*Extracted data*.
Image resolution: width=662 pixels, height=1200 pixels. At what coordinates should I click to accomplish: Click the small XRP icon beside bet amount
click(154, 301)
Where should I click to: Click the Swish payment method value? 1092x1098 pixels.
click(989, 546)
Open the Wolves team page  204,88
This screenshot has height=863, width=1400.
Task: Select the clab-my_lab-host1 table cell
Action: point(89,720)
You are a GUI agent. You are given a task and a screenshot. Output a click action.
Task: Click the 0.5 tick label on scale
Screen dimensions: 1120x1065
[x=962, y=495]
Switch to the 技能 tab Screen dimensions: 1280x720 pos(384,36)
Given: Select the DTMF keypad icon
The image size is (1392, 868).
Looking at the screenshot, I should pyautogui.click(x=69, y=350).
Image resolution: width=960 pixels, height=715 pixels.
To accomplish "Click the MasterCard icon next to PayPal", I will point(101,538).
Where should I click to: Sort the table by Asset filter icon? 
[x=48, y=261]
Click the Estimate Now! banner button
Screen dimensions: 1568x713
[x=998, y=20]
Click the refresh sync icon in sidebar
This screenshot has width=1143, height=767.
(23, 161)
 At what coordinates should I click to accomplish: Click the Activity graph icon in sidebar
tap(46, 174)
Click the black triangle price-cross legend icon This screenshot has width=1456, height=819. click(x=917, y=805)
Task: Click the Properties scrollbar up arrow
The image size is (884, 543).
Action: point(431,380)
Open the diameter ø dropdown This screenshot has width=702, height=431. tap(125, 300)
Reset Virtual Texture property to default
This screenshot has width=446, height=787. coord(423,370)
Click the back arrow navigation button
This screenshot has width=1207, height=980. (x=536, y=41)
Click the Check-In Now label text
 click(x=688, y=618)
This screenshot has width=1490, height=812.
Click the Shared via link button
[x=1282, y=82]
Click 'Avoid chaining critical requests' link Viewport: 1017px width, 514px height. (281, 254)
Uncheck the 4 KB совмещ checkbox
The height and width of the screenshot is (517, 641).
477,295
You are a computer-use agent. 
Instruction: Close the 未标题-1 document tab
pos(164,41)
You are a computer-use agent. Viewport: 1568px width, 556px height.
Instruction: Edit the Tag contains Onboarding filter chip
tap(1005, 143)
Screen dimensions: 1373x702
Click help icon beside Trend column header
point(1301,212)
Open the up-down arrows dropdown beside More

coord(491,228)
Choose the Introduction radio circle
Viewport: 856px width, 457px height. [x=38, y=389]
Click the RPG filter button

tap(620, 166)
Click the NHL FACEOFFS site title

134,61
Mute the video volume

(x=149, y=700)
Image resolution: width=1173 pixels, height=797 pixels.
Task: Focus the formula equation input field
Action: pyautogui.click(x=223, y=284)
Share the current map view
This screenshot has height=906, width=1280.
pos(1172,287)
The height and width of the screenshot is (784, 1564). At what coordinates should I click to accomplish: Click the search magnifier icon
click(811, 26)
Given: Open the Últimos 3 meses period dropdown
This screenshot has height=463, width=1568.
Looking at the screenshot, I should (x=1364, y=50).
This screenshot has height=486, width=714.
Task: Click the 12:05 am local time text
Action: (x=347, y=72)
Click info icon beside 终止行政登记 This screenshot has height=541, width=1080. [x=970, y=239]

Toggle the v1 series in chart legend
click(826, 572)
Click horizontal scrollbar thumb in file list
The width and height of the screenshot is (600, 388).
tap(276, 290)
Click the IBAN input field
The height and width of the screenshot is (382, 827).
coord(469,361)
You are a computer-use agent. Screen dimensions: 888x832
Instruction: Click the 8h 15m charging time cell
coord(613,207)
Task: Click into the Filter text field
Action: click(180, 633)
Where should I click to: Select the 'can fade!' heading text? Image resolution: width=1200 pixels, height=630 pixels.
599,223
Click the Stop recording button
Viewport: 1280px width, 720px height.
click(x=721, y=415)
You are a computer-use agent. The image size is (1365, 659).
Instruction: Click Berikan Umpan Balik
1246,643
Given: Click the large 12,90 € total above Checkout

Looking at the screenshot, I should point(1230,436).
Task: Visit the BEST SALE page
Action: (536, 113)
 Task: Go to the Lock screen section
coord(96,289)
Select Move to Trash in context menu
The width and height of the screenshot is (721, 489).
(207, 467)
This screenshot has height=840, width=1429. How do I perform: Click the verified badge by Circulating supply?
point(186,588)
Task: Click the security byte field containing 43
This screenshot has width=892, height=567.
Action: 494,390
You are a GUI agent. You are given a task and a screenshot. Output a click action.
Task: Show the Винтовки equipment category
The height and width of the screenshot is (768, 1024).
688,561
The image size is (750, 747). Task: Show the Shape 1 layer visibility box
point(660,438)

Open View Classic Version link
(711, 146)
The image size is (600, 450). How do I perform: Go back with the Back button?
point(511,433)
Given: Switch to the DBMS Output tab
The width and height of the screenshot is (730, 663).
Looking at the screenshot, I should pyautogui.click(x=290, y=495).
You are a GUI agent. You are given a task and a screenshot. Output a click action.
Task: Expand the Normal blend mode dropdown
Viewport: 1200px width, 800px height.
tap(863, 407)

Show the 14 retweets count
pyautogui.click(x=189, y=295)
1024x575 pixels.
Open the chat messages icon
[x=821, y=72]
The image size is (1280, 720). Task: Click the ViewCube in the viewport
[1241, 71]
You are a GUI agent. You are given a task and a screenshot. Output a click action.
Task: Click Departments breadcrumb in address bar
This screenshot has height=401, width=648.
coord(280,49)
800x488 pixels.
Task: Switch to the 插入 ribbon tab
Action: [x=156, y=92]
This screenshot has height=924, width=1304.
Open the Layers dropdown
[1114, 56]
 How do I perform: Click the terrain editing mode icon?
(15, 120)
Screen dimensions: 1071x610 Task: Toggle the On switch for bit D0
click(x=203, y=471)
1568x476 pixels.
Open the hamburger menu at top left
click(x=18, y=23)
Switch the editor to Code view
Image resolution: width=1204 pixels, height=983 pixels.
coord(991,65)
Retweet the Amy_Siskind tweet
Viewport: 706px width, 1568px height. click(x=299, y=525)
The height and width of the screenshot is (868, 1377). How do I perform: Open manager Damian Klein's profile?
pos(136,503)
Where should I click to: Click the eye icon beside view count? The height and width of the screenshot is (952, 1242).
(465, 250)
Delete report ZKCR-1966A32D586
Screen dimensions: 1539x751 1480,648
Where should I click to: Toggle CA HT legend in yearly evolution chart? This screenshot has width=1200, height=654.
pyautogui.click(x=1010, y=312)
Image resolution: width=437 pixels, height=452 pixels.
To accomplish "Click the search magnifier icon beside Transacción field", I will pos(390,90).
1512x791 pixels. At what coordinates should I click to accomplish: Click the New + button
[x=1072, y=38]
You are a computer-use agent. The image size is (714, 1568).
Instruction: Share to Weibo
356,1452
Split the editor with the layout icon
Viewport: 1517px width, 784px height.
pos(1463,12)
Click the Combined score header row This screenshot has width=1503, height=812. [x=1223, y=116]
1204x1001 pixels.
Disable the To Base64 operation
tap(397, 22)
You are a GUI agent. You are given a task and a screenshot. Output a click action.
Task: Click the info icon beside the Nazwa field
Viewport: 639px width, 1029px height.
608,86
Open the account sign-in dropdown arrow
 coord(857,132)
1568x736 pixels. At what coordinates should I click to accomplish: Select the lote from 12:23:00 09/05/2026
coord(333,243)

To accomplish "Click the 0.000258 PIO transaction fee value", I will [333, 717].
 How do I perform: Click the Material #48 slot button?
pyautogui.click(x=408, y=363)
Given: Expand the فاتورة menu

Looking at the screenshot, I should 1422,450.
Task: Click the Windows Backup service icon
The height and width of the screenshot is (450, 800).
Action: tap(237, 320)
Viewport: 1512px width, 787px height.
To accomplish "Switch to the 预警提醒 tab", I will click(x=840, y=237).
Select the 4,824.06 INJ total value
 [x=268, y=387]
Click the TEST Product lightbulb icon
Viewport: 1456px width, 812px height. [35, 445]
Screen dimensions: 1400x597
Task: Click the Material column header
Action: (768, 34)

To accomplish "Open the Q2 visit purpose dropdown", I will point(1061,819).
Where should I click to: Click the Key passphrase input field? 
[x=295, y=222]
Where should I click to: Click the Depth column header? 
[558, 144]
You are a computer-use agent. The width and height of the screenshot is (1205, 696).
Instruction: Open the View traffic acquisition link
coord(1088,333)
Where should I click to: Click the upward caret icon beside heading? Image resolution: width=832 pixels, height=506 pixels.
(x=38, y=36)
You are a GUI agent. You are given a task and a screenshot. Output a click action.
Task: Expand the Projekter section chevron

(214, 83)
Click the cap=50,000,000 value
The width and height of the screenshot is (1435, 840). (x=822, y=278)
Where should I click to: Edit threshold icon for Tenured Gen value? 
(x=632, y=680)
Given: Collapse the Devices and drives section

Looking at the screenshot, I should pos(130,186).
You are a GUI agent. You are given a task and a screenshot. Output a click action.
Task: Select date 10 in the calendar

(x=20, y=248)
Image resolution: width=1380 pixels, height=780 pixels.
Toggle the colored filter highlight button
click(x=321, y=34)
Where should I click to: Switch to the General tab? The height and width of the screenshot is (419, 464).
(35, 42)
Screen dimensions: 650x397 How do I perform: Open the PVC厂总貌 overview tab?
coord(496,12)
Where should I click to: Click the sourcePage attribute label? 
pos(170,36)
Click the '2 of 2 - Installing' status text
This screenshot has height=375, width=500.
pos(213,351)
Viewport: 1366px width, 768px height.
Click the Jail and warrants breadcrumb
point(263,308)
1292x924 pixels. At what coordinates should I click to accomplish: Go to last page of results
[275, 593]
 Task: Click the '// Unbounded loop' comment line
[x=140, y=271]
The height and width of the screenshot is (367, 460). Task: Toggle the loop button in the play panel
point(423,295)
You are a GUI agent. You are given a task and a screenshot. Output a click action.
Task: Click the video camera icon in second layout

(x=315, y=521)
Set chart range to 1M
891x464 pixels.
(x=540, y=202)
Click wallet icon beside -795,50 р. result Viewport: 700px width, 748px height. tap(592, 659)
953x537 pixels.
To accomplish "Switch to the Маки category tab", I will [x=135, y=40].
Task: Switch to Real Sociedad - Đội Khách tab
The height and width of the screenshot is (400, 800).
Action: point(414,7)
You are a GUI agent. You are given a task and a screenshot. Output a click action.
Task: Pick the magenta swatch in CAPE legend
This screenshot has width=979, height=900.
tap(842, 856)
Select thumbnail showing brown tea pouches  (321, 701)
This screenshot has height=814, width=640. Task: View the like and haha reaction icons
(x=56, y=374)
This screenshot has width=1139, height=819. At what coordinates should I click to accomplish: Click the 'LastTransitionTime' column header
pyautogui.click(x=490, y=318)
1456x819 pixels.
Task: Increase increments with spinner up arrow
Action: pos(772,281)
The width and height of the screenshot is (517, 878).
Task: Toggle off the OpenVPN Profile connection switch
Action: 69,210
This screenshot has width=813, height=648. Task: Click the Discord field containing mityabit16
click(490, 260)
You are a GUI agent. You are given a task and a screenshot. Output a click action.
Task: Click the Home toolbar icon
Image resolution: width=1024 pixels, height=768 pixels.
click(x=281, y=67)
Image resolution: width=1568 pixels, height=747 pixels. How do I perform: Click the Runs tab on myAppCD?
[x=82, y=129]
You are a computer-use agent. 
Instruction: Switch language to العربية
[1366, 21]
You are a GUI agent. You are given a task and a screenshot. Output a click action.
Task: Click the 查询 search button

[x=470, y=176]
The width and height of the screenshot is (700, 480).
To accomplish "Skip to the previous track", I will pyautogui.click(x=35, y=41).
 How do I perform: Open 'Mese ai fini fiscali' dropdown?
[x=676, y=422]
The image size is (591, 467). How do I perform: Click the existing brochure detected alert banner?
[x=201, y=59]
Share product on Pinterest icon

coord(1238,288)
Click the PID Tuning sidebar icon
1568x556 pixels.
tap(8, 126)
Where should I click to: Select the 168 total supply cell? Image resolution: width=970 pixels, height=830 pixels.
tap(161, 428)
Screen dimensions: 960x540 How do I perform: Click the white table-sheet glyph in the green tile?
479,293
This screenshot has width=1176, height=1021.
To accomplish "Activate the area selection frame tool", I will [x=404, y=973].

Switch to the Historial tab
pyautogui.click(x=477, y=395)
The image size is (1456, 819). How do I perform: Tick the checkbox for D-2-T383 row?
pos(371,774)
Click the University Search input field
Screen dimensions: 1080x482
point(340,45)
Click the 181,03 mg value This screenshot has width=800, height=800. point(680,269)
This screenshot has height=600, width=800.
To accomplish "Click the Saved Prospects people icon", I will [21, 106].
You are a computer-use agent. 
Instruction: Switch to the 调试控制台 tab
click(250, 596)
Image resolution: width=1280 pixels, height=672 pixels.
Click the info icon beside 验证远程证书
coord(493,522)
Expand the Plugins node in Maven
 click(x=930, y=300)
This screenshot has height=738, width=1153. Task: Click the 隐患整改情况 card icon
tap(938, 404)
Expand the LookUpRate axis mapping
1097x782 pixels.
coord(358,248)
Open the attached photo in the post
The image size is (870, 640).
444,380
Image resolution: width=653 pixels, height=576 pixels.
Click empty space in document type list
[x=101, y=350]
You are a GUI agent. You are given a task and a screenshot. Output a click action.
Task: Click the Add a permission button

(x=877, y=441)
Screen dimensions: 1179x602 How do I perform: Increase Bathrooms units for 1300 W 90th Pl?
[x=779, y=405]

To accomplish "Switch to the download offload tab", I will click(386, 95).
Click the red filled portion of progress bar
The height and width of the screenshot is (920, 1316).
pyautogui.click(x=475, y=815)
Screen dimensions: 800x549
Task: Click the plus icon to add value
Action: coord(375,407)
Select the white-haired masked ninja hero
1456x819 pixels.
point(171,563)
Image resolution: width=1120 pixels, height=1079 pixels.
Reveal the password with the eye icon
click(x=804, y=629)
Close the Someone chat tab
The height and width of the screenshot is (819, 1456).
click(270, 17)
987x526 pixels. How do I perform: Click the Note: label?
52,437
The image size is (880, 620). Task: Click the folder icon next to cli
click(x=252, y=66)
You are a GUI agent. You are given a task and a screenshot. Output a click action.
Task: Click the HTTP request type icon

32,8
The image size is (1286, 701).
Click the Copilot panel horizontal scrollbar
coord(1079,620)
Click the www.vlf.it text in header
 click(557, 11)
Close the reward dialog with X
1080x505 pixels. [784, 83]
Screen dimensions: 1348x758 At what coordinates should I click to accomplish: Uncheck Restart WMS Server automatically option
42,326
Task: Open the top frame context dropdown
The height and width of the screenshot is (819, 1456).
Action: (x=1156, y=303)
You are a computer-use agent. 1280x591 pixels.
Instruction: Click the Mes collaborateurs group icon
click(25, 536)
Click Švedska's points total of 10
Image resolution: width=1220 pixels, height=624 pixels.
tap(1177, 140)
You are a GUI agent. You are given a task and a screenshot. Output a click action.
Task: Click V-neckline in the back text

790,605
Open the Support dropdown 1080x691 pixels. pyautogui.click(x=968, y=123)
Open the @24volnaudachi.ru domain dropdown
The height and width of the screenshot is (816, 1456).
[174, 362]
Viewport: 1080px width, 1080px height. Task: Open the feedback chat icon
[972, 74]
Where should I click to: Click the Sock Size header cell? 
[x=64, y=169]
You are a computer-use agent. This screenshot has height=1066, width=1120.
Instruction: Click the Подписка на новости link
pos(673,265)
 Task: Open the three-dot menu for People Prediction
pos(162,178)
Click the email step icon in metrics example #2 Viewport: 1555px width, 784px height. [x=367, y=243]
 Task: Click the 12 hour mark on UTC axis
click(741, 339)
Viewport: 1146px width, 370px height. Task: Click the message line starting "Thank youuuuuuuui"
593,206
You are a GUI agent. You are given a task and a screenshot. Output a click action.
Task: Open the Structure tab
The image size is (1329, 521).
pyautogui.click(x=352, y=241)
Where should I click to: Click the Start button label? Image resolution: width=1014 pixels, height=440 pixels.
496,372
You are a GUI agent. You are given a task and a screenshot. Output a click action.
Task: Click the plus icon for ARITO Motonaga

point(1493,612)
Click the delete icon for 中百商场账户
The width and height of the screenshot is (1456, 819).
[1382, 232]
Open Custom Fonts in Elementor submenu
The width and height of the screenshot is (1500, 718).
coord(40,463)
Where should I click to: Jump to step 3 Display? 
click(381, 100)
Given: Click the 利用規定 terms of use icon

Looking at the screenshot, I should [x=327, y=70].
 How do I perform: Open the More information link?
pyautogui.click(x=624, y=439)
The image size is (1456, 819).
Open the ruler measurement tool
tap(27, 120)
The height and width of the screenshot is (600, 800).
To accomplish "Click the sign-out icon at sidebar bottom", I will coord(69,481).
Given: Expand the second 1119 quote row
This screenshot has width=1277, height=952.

*Brief*. Please copy out the data verbatim, starting at the line containing "Click the NHL FACEOFFS site title" and ending at the line containing "coord(469,361)", with both of those lines included.

*Final answer*.
Click the NHL FACEOFFS site title

134,61
Mute the video volume

(x=149, y=700)
Image resolution: width=1173 pixels, height=797 pixels.
Task: Focus the formula equation input field
Action: pyautogui.click(x=223, y=284)
Share the current map view
This screenshot has height=906, width=1280.
pos(1172,287)
The height and width of the screenshot is (784, 1564). At what coordinates should I click to accomplish: Click the search magnifier icon
click(811, 26)
Given: Open the Últimos 3 meses period dropdown
This screenshot has height=463, width=1568.
Looking at the screenshot, I should (x=1364, y=50).
This screenshot has height=486, width=714.
Task: Click the 12:05 am local time text
Action: (x=347, y=72)
Click info icon beside 终止行政登记 This screenshot has height=541, width=1080. [x=970, y=239]

Toggle the v1 series in chart legend
click(826, 572)
Click horizontal scrollbar thumb in file list
The width and height of the screenshot is (600, 388).
tap(276, 290)
Click the IBAN input field
The height and width of the screenshot is (382, 827).
coord(469,361)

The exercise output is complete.